What is being asked:
Return the listing below in full, exactly.

Input:
======
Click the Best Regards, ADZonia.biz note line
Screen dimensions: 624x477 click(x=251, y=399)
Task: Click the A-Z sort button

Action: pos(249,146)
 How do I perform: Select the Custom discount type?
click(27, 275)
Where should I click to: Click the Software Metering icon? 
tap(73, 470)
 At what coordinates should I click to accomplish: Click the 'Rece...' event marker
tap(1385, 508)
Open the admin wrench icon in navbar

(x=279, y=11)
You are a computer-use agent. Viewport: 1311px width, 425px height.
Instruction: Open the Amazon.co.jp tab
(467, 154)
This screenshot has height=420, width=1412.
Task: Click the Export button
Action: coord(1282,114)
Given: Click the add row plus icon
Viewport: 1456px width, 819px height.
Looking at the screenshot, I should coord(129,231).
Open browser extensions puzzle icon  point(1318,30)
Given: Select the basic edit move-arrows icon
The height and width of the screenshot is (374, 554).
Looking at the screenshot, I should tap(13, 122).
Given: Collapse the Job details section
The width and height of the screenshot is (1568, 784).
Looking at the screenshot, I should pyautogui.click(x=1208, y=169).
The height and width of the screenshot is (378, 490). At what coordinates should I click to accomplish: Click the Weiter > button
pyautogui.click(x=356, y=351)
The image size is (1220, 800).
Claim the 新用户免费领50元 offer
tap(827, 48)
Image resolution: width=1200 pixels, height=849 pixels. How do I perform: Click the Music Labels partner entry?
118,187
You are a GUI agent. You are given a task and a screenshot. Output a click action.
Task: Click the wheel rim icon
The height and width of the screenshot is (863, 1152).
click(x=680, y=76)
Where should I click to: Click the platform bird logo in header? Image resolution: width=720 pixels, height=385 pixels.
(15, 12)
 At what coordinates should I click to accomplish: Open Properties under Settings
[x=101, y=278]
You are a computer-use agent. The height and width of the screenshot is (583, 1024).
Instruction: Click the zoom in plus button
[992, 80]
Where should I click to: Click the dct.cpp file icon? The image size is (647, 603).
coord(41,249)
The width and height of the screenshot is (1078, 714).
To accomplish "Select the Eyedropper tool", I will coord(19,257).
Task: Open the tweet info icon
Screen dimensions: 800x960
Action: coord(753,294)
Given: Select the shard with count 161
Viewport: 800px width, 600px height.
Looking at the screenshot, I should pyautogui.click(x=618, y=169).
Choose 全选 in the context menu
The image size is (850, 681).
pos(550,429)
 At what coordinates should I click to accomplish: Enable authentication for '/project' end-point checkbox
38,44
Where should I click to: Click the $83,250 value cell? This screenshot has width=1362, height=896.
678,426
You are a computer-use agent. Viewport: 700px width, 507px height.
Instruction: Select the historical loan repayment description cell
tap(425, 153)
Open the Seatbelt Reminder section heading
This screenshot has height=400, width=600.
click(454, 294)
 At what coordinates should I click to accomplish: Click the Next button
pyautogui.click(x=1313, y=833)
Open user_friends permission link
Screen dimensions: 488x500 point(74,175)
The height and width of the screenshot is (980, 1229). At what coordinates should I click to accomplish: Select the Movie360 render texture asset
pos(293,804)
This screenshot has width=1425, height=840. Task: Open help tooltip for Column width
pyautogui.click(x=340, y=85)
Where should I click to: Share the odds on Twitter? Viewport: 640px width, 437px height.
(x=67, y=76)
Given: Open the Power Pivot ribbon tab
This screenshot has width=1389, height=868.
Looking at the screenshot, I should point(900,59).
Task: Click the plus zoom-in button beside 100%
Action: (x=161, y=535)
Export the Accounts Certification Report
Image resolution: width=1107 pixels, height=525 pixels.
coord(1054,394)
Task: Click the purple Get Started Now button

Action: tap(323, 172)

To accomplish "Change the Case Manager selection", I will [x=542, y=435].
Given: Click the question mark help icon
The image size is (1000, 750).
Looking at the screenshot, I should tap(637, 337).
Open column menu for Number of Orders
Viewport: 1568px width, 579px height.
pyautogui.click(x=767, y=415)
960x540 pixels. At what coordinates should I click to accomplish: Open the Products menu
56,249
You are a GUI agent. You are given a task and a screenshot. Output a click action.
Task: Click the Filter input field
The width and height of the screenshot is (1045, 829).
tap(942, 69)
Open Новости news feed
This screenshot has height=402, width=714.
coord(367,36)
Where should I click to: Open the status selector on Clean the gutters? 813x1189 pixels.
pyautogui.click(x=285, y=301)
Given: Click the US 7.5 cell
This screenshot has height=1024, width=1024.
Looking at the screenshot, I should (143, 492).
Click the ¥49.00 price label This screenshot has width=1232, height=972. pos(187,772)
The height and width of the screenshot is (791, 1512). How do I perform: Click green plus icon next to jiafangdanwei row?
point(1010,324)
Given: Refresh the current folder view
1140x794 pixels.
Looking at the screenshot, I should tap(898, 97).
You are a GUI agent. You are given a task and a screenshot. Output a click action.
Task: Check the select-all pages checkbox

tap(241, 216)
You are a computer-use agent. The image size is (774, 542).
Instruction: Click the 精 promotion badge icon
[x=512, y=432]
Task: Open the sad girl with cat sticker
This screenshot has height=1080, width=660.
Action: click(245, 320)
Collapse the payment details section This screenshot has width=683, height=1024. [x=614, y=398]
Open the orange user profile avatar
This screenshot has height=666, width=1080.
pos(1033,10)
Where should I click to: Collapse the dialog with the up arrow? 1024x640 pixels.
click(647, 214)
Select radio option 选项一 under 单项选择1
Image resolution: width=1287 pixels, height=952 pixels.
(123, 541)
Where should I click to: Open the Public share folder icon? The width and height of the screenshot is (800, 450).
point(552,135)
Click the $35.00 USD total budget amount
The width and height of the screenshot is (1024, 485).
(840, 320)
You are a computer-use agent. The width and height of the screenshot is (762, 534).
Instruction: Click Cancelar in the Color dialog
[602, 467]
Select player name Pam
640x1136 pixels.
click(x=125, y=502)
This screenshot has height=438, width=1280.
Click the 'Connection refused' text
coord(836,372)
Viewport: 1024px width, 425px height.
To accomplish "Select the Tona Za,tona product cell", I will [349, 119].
======
Result of this exercise:
Click the Best Regards, ADZonia.biz note line
Screen dimensions: 624x477 click(x=251, y=399)
Task: Click the A-Z sort button

Action: pos(249,146)
 How do I perform: Select the Custom discount type?
click(27, 275)
Where should I click to: Click the Software Metering icon? 
tap(73, 470)
 At what coordinates should I click to accomplish: Click the 'Rece...' event marker
tap(1385, 508)
Open the admin wrench icon in navbar

(x=279, y=11)
You are a computer-use agent. Viewport: 1311px width, 425px height.
Instruction: Open the Amazon.co.jp tab
(467, 154)
This screenshot has height=420, width=1412.
Task: Click the Export button
Action: coord(1282,114)
Given: Click the add row plus icon
Viewport: 1456px width, 819px height.
Looking at the screenshot, I should coord(129,231).
Open browser extensions puzzle icon  point(1318,30)
Given: Select the basic edit move-arrows icon
The height and width of the screenshot is (374, 554).
Looking at the screenshot, I should tap(13, 122).
Given: Collapse the Job details section
The width and height of the screenshot is (1568, 784).
Looking at the screenshot, I should pyautogui.click(x=1208, y=169).
The height and width of the screenshot is (378, 490). At what coordinates should I click to accomplish: Click the Weiter > button
pyautogui.click(x=356, y=351)
The image size is (1220, 800).
Claim the 新用户免费领50元 offer
tap(827, 48)
Image resolution: width=1200 pixels, height=849 pixels. How do I perform: Click the Music Labels partner entry?
118,187
You are a GUI agent. You are given a task and a screenshot. Output a click action.
Task: Click the wheel rim icon
The height and width of the screenshot is (863, 1152).
click(x=680, y=76)
Where should I click to: Click the platform bird logo in header? Image resolution: width=720 pixels, height=385 pixels.
(15, 12)
 At what coordinates should I click to accomplish: Open Properties under Settings
[x=101, y=278]
You are a computer-use agent. The height and width of the screenshot is (583, 1024).
Instruction: Click the zoom in plus button
[992, 80]
Where should I click to: Click the dct.cpp file icon? The image size is (647, 603).
coord(41,249)
The width and height of the screenshot is (1078, 714).
To accomplish "Select the Eyedropper tool", I will coord(19,257).
Task: Open the tweet info icon
Screen dimensions: 800x960
Action: coord(753,294)
Given: Select the shard with count 161
Viewport: 800px width, 600px height.
Looking at the screenshot, I should pyautogui.click(x=618, y=169).
Choose 全选 in the context menu
The image size is (850, 681).
pos(550,429)
 At what coordinates should I click to accomplish: Enable authentication for '/project' end-point checkbox
38,44
Where should I click to: Click the $83,250 value cell? This screenshot has width=1362, height=896.
678,426
You are a computer-use agent. Viewport: 700px width, 507px height.
Instruction: Select the historical loan repayment description cell
tap(425, 153)
Open the Seatbelt Reminder section heading
This screenshot has height=400, width=600.
click(454, 294)
 At what coordinates should I click to accomplish: Click the Next button
pyautogui.click(x=1313, y=833)
Open user_friends permission link
Screen dimensions: 488x500 point(74,175)
The height and width of the screenshot is (980, 1229). At what coordinates should I click to accomplish: Select the Movie360 render texture asset
pos(293,804)
This screenshot has width=1425, height=840. Task: Open help tooltip for Column width
pyautogui.click(x=340, y=85)
Where should I click to: Share the odds on Twitter? Viewport: 640px width, 437px height.
(x=67, y=76)
Given: Open the Power Pivot ribbon tab
This screenshot has width=1389, height=868.
Looking at the screenshot, I should point(900,59).
Task: Click the plus zoom-in button beside 100%
Action: (x=161, y=535)
Export the Accounts Certification Report
Image resolution: width=1107 pixels, height=525 pixels.
coord(1054,394)
Task: Click the purple Get Started Now button

Action: tap(323, 172)

To accomplish "Change the Case Manager selection", I will [x=542, y=435].
Given: Click the question mark help icon
The image size is (1000, 750).
Looking at the screenshot, I should tap(637, 337).
Open column menu for Number of Orders
Viewport: 1568px width, 579px height.
pyautogui.click(x=767, y=415)
960x540 pixels. At what coordinates should I click to accomplish: Open the Products menu
56,249
You are a GUI agent. You are given a task and a screenshot. Output a click action.
Task: Click the Filter input field
The width and height of the screenshot is (1045, 829).
tap(942, 69)
Open Новости news feed
This screenshot has height=402, width=714.
coord(367,36)
Where should I click to: Open the status selector on Clean the gutters? 813x1189 pixels.
pyautogui.click(x=285, y=301)
Given: Click the US 7.5 cell
This screenshot has height=1024, width=1024.
Looking at the screenshot, I should (143, 492).
Click the ¥49.00 price label This screenshot has width=1232, height=972. pos(187,772)
The height and width of the screenshot is (791, 1512). How do I perform: Click green plus icon next to jiafangdanwei row?
point(1010,324)
Given: Refresh the current folder view
1140x794 pixels.
Looking at the screenshot, I should tap(898, 97).
You are a GUI agent. You are given a task and a screenshot. Output a click action.
Task: Check the select-all pages checkbox

tap(241, 216)
You are a computer-use agent. The image size is (774, 542).
Instruction: Click the 精 promotion badge icon
[x=512, y=432]
Task: Open the sad girl with cat sticker
This screenshot has height=1080, width=660.
Action: click(245, 320)
Collapse the payment details section This screenshot has width=683, height=1024. [x=614, y=398]
Open the orange user profile avatar
This screenshot has height=666, width=1080.
pos(1033,10)
Where should I click to: Collapse the dialog with the up arrow? 1024x640 pixels.
click(647, 214)
Select radio option 选项一 under 单项选择1
Image resolution: width=1287 pixels, height=952 pixels.
(123, 541)
Where should I click to: Open the Public share folder icon? The width and height of the screenshot is (800, 450).
point(552,135)
Click the $35.00 USD total budget amount
The width and height of the screenshot is (1024, 485).
(840, 320)
You are a computer-use agent. The width and height of the screenshot is (762, 534).
Instruction: Click Cancelar in the Color dialog
[602, 467]
Select player name Pam
640x1136 pixels.
click(x=125, y=502)
This screenshot has height=438, width=1280.
Click the 'Connection refused' text
coord(836,372)
Viewport: 1024px width, 425px height.
To accomplish "Select the Tona Za,tona product cell", I will [349, 119].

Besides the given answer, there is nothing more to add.